## [RECORD EXCERPTS]
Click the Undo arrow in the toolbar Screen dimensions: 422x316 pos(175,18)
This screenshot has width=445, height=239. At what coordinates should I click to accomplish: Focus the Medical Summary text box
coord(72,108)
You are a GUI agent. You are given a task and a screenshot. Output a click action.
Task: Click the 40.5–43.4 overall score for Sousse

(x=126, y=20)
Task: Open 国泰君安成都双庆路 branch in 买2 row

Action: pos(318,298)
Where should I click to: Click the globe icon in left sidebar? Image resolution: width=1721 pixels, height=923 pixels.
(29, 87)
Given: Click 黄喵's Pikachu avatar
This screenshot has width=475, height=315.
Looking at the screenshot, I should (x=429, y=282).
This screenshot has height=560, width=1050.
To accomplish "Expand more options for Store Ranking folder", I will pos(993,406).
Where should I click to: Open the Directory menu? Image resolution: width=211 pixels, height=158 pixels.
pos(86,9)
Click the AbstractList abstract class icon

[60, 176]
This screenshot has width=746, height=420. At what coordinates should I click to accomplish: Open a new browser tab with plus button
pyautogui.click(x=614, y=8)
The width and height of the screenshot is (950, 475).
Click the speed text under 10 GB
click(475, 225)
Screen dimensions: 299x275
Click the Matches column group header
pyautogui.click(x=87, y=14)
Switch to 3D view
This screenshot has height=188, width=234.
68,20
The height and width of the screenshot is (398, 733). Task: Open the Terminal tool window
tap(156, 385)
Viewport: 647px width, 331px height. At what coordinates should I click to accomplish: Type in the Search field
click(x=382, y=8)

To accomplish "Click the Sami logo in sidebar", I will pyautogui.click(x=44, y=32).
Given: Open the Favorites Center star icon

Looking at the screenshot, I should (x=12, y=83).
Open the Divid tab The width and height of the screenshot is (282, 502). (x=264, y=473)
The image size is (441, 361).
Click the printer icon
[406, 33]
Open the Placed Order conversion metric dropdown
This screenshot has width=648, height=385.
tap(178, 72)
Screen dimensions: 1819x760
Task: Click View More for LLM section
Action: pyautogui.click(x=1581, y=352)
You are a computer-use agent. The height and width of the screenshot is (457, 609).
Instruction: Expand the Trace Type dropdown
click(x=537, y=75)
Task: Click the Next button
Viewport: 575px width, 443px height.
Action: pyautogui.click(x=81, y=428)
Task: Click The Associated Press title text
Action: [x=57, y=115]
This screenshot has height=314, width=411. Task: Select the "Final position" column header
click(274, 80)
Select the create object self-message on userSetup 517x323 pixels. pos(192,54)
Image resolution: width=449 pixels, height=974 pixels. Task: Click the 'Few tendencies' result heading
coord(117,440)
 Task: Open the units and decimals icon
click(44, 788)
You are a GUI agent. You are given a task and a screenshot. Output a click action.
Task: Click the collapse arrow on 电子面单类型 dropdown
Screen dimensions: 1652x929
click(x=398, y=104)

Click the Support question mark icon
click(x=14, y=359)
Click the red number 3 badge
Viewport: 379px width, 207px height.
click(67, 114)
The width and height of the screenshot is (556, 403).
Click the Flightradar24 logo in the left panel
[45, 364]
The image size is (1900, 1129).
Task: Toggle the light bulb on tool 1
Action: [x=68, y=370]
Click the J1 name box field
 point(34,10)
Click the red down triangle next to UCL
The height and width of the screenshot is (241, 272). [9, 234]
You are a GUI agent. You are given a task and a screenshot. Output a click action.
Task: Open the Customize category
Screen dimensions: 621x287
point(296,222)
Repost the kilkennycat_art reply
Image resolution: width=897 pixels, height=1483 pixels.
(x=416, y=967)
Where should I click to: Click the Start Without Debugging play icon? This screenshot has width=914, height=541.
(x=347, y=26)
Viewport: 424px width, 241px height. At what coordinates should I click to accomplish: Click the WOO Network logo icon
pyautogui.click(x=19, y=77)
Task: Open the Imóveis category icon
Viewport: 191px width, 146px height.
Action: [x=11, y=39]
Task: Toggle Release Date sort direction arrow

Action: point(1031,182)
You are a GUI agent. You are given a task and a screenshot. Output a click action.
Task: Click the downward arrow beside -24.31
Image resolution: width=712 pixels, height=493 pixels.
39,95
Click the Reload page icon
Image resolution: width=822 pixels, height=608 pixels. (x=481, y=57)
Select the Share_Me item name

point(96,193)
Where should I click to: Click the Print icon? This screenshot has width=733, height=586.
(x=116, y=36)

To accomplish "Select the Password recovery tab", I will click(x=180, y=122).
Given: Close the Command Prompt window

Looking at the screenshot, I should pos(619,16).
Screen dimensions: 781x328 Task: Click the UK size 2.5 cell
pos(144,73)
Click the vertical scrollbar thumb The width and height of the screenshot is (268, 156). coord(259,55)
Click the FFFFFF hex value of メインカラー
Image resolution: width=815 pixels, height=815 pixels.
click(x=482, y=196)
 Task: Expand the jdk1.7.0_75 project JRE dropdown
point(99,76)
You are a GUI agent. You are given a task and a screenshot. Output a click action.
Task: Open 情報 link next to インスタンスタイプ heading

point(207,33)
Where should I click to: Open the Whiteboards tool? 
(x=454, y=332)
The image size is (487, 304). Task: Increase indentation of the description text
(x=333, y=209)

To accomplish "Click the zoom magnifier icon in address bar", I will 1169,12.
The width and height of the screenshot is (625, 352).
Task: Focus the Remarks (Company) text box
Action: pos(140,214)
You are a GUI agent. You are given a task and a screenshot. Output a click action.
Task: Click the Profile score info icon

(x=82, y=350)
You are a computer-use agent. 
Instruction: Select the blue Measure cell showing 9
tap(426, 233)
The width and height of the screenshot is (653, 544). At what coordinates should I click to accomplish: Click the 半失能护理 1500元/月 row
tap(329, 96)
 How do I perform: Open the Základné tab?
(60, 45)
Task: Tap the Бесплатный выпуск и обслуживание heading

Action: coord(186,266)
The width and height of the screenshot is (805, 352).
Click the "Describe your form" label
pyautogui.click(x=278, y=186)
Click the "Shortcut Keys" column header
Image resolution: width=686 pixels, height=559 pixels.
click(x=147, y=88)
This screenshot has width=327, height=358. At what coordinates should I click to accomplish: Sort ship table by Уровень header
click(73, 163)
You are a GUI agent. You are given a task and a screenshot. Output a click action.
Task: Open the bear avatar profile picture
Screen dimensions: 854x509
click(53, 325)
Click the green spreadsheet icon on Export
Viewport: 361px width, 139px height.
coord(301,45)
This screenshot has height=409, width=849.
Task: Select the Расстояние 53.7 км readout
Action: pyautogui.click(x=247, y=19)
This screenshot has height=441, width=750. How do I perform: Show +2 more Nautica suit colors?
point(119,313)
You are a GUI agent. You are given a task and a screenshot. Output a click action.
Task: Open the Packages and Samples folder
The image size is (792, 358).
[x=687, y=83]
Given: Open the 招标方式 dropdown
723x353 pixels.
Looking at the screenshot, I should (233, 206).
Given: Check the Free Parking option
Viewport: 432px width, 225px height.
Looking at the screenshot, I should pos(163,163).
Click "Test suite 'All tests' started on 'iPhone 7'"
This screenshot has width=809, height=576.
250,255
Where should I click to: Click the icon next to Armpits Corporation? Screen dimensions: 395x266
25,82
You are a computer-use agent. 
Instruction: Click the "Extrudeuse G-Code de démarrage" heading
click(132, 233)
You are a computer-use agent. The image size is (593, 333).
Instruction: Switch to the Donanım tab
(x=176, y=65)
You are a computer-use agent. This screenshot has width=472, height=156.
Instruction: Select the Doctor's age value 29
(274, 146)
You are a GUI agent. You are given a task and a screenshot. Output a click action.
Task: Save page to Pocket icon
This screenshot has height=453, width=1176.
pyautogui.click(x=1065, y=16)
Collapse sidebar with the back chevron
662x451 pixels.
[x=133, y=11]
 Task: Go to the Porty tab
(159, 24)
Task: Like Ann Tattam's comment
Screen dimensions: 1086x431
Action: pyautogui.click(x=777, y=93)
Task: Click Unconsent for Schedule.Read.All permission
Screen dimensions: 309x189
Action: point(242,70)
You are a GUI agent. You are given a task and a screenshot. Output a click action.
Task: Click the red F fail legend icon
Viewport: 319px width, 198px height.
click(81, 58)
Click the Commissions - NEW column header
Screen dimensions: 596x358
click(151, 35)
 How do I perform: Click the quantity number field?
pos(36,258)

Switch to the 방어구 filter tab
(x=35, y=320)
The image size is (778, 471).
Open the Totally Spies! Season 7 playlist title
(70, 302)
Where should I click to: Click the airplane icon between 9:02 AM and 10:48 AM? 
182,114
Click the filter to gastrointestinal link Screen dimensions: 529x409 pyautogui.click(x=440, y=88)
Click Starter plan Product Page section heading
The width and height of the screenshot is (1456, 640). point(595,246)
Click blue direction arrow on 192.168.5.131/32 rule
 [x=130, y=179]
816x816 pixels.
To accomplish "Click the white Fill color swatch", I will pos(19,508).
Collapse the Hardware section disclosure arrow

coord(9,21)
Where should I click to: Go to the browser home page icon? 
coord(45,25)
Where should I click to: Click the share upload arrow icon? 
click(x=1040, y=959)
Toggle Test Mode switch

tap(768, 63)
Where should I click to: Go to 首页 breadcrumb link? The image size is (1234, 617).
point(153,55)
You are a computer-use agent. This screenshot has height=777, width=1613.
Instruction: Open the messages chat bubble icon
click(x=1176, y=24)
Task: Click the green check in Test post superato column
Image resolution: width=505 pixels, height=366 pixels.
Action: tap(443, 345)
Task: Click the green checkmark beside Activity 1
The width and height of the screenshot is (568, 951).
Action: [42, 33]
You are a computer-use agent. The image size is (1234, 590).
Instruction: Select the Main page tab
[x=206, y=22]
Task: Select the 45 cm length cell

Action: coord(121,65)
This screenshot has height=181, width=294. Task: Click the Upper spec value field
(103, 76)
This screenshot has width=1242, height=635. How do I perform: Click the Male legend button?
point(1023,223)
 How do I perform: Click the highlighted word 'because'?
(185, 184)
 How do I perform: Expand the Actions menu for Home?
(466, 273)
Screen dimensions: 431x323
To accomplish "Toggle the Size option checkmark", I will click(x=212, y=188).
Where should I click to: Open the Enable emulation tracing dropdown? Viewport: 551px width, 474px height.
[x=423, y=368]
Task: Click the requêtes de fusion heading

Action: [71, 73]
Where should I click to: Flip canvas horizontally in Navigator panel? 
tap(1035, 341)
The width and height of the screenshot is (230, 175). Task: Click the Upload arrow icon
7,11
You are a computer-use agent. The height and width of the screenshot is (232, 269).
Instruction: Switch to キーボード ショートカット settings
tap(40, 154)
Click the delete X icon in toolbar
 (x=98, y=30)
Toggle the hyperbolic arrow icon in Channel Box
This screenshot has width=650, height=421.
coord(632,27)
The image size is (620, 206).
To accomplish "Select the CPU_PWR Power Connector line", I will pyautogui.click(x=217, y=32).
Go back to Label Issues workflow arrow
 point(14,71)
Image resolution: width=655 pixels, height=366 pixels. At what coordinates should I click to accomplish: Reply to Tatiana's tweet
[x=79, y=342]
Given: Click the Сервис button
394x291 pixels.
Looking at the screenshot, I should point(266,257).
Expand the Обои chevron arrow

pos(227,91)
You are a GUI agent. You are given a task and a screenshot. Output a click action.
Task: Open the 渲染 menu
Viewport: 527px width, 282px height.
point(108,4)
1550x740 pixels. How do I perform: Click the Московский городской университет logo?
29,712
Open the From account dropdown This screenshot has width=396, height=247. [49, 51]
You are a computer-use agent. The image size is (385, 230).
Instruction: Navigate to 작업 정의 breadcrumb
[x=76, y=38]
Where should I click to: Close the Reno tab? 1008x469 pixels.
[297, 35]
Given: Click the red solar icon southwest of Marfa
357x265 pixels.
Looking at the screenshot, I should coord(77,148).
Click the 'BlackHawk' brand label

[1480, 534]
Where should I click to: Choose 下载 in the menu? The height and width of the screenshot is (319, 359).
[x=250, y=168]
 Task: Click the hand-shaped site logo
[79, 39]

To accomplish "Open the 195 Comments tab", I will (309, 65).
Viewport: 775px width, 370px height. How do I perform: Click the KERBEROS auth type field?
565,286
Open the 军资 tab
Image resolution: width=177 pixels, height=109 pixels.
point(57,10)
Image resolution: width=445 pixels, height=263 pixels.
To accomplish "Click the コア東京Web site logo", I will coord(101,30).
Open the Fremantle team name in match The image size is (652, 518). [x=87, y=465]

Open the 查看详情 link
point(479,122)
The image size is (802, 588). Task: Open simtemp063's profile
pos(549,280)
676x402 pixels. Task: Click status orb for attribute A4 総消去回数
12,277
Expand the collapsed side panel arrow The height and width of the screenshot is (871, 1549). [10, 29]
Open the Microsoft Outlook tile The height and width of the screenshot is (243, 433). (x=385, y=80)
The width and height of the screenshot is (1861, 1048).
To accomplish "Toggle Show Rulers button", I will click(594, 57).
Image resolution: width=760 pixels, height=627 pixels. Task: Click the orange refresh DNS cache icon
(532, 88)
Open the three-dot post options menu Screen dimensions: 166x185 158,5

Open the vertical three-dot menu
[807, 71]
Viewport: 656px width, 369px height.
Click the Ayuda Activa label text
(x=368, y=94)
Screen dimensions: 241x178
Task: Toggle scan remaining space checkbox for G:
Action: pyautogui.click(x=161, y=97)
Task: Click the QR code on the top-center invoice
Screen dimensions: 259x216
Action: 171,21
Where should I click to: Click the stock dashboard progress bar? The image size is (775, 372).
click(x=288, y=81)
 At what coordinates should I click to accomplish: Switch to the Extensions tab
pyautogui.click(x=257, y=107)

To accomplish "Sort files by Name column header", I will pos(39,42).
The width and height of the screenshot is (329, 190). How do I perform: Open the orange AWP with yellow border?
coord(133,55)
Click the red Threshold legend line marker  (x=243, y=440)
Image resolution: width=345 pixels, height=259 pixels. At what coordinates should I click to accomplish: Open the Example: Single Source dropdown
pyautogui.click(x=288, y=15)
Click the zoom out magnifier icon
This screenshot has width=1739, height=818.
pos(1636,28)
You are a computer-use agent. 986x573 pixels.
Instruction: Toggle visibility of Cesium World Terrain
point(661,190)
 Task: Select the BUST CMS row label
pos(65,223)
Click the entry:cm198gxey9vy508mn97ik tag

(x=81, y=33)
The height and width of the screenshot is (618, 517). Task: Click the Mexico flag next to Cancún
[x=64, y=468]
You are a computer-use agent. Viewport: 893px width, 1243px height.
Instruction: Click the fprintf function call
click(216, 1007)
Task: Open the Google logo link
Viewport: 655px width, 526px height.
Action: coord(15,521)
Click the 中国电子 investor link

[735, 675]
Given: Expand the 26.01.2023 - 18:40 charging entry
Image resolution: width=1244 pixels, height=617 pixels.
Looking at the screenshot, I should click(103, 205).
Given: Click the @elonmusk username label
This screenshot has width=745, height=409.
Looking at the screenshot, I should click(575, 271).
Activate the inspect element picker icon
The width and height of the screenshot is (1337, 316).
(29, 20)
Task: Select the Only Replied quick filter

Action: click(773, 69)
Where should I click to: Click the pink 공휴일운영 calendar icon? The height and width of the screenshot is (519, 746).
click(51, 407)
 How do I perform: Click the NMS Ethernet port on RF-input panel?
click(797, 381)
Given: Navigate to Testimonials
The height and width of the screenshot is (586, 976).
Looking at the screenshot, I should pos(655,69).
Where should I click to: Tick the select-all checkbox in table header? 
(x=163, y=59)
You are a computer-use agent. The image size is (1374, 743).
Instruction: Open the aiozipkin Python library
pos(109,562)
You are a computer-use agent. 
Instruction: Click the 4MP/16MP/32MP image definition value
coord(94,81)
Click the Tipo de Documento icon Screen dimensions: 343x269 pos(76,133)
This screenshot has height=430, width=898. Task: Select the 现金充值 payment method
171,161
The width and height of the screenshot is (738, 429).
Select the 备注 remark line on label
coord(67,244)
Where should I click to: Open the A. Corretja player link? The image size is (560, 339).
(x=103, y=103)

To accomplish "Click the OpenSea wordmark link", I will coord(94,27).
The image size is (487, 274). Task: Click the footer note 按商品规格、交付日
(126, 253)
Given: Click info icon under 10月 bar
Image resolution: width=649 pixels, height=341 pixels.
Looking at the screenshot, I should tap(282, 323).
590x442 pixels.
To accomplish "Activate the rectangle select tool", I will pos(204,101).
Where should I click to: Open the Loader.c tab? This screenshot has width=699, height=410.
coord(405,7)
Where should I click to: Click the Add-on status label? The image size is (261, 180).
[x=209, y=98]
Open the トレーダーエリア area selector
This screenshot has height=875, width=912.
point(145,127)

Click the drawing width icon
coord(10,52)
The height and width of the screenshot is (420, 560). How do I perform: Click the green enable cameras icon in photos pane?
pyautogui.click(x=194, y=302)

## [TASK REQUIREMENTS]
Filter the records above down to the lines containing "beside".

## [RESPONSE FOR THIS EXERCISE]
Task: Click the downward arrow beside -24.31
Task: Click the green checkmark beside Activity 1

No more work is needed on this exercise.